_Directions for this task_: Taking each line of the material below in turn, count those containing the string "computer". Provide the number alone.

──────── Data extract ────────

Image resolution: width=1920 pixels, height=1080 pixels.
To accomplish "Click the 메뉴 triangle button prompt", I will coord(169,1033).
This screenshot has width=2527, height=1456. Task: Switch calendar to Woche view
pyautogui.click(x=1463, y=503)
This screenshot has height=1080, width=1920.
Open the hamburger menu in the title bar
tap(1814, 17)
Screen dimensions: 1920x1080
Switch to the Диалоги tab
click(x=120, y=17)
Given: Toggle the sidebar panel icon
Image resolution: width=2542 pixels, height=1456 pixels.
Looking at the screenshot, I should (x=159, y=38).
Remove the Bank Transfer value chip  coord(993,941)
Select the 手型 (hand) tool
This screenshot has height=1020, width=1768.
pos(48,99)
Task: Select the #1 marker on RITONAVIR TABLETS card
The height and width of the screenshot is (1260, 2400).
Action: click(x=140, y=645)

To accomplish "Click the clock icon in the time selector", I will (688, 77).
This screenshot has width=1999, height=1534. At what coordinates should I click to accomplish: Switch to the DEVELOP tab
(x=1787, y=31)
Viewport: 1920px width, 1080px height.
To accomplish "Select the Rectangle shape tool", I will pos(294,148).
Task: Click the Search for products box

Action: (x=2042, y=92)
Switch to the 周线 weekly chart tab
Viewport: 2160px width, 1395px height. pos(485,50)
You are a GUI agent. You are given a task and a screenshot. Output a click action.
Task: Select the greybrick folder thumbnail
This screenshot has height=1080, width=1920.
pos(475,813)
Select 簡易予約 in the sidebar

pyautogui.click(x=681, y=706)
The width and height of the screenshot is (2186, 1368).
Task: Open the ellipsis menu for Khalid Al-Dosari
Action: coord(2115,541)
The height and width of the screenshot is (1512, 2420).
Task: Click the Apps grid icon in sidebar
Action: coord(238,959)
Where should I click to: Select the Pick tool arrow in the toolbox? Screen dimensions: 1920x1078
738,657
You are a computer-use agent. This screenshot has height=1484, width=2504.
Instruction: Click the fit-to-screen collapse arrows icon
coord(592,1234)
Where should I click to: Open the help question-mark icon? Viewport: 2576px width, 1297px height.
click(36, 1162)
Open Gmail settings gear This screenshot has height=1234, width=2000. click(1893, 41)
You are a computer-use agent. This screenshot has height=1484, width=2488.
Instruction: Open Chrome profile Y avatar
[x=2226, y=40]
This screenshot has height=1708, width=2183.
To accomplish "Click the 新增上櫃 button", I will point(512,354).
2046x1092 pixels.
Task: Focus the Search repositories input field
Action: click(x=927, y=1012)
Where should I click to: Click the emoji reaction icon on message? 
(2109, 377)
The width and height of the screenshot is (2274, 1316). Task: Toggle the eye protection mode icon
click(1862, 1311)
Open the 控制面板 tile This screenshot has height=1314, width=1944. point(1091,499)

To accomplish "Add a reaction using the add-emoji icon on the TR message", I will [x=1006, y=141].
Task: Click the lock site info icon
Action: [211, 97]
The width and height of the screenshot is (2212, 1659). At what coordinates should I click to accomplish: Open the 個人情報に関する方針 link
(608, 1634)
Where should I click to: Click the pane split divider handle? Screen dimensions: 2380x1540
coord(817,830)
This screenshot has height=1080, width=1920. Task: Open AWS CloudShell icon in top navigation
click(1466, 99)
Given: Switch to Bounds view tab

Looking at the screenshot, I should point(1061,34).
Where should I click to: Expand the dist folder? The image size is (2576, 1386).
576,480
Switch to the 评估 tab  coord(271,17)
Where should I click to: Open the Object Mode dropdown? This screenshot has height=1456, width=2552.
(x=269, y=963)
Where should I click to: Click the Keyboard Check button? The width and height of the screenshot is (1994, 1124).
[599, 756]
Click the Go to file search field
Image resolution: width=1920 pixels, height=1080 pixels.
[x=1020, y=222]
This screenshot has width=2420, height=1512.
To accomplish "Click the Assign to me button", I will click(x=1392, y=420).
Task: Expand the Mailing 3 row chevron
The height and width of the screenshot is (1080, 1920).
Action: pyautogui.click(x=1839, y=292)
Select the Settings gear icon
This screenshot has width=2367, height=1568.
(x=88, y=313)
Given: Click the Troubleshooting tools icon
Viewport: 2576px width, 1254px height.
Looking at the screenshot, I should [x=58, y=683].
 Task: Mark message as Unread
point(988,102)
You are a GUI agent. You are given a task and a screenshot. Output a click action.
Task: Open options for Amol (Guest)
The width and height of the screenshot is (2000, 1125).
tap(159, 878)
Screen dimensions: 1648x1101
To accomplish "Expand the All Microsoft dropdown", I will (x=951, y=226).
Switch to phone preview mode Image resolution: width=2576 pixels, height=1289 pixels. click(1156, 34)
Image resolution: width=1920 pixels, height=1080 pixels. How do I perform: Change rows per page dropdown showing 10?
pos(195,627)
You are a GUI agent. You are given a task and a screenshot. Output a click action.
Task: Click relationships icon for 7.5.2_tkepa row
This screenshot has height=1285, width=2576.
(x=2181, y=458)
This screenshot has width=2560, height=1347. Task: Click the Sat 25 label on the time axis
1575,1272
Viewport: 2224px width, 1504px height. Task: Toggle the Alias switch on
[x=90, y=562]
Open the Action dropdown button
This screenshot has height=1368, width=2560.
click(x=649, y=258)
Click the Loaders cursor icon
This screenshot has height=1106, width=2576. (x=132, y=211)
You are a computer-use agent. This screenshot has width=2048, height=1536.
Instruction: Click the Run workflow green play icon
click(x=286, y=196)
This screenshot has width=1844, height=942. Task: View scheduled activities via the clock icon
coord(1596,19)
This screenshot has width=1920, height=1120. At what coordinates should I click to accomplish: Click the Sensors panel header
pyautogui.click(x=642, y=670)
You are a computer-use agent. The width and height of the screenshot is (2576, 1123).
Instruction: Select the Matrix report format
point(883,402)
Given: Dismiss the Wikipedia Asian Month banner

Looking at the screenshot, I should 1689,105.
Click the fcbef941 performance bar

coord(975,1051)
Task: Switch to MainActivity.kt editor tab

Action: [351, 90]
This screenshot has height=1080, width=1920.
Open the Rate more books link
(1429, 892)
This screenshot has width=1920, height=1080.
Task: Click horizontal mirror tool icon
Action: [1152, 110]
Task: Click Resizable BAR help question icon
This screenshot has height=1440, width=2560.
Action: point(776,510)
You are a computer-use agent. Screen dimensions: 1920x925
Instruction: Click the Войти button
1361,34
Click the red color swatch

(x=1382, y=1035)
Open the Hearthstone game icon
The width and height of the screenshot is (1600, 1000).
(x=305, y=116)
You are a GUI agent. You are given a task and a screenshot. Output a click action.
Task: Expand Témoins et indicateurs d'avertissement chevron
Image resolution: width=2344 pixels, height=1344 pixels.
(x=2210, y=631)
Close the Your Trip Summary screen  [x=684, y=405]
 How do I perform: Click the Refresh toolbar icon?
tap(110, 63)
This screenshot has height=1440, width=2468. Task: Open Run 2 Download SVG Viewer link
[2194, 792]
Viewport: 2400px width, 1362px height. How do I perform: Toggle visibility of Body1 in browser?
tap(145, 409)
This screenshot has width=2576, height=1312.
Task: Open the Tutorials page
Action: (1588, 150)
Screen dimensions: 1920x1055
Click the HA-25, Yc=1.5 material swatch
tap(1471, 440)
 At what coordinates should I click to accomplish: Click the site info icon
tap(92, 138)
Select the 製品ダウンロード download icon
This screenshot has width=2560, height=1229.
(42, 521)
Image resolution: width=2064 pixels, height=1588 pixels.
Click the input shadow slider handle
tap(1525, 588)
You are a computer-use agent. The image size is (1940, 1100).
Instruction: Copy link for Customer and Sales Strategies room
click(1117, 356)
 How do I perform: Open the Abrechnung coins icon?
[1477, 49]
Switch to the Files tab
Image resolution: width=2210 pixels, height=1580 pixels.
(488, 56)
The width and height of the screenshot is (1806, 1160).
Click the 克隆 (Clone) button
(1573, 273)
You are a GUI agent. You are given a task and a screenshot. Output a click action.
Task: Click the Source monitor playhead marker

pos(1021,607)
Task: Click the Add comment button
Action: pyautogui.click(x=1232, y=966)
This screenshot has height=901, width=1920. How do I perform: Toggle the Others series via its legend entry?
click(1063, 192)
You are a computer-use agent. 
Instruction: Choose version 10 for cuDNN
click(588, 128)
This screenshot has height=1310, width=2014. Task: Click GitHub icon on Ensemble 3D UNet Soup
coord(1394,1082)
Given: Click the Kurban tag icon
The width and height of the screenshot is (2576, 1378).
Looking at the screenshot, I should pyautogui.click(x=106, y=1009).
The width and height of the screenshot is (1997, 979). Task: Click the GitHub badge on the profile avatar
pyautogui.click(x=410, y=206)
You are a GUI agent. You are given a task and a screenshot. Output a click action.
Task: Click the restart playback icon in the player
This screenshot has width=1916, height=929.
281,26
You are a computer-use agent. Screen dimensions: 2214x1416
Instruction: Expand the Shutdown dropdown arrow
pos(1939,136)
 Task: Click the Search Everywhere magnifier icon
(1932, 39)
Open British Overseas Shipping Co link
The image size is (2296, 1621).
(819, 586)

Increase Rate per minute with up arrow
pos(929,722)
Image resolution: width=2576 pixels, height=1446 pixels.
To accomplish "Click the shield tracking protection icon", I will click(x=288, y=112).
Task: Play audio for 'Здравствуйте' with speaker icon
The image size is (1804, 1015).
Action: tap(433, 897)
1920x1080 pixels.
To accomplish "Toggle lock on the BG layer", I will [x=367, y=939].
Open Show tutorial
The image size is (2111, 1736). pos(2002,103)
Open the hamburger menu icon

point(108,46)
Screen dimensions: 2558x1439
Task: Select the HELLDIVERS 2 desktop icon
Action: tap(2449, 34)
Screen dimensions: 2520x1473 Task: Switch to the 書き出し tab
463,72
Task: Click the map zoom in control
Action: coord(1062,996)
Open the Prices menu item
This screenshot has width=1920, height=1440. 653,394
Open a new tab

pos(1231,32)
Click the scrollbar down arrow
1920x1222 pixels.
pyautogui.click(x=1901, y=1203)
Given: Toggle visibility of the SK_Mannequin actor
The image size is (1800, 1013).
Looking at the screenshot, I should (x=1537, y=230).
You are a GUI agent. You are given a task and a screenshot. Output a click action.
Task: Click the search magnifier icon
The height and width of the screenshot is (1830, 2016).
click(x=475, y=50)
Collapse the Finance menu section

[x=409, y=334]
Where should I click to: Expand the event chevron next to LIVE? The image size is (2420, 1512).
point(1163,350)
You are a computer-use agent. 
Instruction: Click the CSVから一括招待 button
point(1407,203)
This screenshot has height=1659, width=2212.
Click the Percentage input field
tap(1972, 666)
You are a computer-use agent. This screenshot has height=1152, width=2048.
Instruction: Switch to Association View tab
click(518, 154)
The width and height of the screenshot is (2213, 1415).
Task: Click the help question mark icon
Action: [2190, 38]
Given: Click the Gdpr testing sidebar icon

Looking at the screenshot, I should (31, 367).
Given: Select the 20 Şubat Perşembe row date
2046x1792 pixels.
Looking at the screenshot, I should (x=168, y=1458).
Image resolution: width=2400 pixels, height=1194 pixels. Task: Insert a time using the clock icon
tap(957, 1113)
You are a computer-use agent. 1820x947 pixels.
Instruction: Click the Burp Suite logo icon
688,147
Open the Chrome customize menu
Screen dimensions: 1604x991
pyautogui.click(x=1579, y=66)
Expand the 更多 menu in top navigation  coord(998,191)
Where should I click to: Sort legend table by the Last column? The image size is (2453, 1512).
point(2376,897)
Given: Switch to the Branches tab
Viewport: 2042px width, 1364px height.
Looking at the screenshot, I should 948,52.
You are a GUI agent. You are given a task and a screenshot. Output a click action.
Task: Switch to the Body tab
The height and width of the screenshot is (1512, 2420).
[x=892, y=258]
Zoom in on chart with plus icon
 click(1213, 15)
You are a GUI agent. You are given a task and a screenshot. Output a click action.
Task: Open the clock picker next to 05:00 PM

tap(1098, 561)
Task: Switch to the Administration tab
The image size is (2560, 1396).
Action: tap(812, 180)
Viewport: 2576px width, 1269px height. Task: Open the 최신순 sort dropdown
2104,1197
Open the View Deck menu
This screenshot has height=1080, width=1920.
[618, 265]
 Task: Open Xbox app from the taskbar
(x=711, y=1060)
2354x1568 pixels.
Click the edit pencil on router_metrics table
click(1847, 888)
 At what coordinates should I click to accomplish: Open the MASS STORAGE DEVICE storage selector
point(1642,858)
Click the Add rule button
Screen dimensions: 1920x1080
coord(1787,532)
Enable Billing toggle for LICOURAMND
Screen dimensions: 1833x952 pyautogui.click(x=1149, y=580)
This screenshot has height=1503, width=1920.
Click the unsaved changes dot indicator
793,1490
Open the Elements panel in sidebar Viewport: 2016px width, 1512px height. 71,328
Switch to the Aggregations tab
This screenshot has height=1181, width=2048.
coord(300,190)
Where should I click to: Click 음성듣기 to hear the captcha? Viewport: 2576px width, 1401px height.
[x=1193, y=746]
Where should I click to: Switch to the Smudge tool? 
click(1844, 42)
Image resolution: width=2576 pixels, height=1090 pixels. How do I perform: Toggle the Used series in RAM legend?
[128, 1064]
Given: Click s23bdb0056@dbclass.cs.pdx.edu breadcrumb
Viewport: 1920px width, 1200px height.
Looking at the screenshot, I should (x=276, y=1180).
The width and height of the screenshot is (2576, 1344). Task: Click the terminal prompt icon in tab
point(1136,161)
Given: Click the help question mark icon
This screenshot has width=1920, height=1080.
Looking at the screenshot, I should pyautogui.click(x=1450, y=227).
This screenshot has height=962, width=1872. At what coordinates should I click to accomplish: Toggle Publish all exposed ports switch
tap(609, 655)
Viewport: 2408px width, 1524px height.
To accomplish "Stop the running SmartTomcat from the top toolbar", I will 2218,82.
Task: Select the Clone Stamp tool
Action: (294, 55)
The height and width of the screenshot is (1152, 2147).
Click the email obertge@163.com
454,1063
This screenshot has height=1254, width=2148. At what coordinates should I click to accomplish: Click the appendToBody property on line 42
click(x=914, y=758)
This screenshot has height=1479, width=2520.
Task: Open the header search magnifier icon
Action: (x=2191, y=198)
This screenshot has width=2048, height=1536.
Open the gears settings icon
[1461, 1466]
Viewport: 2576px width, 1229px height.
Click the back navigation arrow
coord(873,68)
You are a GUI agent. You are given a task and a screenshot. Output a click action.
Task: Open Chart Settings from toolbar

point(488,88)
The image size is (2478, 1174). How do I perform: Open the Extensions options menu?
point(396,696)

────────

_The answer_: 11